ABM in the context of wider marketing evolution
One of the tasks that I did not ask AI to help me complete is the writing of my new book, Account-Based Marketing: The definitive handbook for B2B marketers. I can confirm that it was written the old-fashioned way, at weekends and on holidays over seven months during 2024 around my main jobs of running a business and a home. And as I said in January’s newsletter, one of my personal career highlights is that the Foreword to this new book is written by the father of modern marketing, Philip Kotler. Here’s an extract from that Foreword.
When I was invited to write the Foreword for a book on account-based marketing (ABM) I saw it as an opportunity to reflect on how marketing has evolved over the years: how it has changed but at the same time how the fundamental principles I first identified remain the same.
I published the inaugural edition of Marketing Management: Analysis, Planning and Control in 1967. I wrote the book because when I examined marketing textbooks in the 1960s, I was appalled by their descriptiveness and lack of theory. Coming to the subject with a solid training in economics, organisational theory and social sciences, I decided that I wanted to offer a different view of marketing by applying economic, behavioural, organisational and mathematical theory to show how markets work and how marketing mix tools work.
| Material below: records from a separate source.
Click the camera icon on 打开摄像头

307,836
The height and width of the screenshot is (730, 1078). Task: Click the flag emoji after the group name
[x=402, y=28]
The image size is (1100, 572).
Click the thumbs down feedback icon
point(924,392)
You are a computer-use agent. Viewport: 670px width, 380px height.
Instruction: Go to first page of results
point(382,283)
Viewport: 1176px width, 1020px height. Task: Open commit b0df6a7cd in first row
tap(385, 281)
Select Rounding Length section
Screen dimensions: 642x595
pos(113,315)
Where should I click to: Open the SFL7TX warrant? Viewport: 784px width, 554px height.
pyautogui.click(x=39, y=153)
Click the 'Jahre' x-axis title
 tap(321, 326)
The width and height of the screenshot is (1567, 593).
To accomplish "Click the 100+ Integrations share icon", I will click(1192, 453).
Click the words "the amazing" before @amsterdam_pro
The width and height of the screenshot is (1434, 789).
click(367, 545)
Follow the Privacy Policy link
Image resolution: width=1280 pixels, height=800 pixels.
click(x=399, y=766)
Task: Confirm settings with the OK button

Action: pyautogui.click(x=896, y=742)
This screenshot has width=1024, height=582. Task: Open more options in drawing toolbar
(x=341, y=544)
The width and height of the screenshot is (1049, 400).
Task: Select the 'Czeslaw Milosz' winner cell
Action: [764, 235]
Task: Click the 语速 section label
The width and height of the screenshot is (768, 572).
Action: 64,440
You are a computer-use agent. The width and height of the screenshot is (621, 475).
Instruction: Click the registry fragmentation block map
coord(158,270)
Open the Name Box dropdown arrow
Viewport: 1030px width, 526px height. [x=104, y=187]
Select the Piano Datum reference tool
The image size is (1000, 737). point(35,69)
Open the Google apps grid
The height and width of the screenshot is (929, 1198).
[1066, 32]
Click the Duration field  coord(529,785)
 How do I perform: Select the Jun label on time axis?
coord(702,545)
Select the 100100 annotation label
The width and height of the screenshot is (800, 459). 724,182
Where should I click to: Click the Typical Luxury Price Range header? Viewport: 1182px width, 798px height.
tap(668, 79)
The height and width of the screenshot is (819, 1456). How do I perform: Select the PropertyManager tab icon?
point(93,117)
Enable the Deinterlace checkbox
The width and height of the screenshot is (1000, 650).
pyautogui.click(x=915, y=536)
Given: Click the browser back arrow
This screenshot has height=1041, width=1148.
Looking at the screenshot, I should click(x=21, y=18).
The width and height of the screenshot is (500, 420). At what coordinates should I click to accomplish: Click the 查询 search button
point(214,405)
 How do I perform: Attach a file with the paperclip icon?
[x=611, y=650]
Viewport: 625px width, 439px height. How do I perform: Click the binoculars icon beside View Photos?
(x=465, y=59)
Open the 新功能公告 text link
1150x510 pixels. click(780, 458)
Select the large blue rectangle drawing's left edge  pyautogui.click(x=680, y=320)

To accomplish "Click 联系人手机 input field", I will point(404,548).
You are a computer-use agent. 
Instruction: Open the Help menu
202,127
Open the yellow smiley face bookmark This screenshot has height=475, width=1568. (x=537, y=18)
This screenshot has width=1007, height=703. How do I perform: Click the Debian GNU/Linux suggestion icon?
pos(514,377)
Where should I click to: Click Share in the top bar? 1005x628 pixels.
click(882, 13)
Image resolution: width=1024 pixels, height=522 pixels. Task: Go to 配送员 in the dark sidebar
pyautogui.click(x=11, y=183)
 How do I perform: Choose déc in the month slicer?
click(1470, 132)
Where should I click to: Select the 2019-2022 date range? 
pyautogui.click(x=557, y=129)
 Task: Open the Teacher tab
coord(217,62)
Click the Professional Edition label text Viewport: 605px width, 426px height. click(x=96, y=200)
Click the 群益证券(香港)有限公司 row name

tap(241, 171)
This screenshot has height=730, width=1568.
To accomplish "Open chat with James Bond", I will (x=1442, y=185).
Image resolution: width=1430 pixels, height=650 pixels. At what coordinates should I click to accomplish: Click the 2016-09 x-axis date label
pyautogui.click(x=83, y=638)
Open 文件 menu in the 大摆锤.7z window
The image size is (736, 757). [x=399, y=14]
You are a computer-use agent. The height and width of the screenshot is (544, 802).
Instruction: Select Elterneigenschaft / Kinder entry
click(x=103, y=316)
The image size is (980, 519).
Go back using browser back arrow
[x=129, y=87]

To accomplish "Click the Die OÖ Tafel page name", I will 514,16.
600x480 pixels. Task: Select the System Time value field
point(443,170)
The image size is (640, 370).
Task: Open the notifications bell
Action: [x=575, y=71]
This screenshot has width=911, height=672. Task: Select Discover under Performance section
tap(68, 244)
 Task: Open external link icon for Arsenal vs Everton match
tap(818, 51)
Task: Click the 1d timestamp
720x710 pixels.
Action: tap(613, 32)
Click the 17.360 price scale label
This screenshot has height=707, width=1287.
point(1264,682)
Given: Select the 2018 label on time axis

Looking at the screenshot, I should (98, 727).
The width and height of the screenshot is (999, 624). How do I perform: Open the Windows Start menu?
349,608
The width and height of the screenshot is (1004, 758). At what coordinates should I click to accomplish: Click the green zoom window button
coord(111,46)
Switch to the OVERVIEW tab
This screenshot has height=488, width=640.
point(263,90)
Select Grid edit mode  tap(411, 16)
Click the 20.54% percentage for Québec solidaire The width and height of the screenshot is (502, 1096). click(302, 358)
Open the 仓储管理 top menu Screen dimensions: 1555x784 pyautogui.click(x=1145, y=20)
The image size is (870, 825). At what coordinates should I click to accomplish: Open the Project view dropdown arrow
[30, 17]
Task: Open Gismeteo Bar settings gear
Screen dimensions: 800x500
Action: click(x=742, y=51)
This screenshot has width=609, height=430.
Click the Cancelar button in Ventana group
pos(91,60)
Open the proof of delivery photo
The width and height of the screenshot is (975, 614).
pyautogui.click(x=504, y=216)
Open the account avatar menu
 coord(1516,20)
I called this the four Ps: product, price, place and promotion.
The strategic marketing process must identify, anticipate and satisfy customer requirements, whether through goods, services, experiences, information, places, ideas or causes. It offers a powerful perspective on how to sense, serve and satisfy the needs of others. As time went on, and with my deep and abiding interest in the improvement of human welfare, I broadened my work into the field of social marketing, because I could see how marketing had the ability to create, communicate and deliver value whether in commercial markets, nonprofit markets or even government markets.
This book highlights the pivotal role these principles should and can play in the business-to-business (B2B) arena through the prism of ABM. For many years, B2B was a relatively stable marketplace in which to operate, with marketing often seen as tactical sales support and where there was little meaningful client segmentation or branding. This model, however, has now been under pressure for several decades, driven by powerful economic, technological and social trends and accelerated by the pandemic. Moreover, many global organisations now have revenues equivalent to the GDP of many countries. Any supplier keen to establish new business relationships or cement existing ones when dealing with organisations of this breadth and depth has to reach beyond traditional B2B approaches and treat these incredibly complex clients as markets in their own right.
This demands the marketing end-to-end process be applied to one account at a time, and is why ABM has become increasingly dominant in B2B since it was codified in the early 2000s.
My main message continues to be that we must choose carefully the markets and market segments we want to serve in whatever sector we are in, and to create, communicate and deliver superior value. Our job in marketing is to build customer loyalty and trust by delivering on the promise made by our brand. In B2B, ABM has the potential to help sales not only sell more today, but to identify new opportunities and create new solutions and strategies to deliver mutual value over the longer term.
People still confuse marketing with selling. I have to remind audiences that marketing is more than selling ‘stuff’. Marketing starts long before there is a product and continues long after it is sold. Marketing is the tool for segmenting markets, discovering unmet needs and creating new solutions. Marketing, when done well, creates the company’s future.